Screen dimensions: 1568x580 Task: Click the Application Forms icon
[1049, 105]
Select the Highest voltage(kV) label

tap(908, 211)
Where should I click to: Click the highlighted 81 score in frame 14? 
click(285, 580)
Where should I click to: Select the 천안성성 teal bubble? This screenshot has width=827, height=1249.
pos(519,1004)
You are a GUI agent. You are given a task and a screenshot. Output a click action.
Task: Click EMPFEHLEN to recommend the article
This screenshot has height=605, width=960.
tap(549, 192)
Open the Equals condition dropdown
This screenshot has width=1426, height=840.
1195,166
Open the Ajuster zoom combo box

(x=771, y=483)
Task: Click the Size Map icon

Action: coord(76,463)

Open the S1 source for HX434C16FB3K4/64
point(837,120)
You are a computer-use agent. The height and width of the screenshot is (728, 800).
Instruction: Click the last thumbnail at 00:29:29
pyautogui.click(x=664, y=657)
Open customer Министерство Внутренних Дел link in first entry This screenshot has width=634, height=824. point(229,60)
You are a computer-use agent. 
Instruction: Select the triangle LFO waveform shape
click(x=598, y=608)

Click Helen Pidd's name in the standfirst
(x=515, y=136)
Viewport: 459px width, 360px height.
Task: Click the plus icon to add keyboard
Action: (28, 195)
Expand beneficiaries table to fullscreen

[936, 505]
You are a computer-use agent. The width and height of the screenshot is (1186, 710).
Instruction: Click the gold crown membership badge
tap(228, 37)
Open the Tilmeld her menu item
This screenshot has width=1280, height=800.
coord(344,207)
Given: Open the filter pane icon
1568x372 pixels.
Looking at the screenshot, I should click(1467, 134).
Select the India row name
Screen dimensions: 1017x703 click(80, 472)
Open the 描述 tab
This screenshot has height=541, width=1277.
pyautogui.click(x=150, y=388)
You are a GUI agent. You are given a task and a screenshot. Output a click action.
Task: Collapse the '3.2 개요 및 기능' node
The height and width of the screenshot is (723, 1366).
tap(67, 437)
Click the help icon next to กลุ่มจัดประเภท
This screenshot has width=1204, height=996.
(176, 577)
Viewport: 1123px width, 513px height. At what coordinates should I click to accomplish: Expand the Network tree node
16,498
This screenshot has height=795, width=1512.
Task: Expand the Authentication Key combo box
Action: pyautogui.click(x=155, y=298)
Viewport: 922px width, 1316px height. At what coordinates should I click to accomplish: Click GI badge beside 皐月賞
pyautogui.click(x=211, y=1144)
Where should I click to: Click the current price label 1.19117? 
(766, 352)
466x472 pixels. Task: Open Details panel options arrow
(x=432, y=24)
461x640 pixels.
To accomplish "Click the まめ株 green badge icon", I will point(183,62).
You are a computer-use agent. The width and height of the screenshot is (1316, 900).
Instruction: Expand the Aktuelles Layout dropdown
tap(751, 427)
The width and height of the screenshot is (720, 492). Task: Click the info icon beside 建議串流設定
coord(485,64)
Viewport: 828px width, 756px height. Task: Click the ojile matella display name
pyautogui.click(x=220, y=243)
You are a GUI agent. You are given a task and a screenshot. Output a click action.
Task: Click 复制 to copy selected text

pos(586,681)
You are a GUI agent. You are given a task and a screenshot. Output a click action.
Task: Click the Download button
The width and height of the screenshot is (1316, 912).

————————

• _INSTRUCTIONS FOR THE TASK_:
Could you copy every line in the records that holds "computer"?

• _PROBLEM SOLUTION_:
You are a computer-use agent. The height and width of the screenshot is (728, 800).
You are a computer-use agent. 
You are a computer-use agent. The width and height of the screenshot is (1186, 710).
You are a computer-use agent. The width and height of the screenshot is (1316, 900).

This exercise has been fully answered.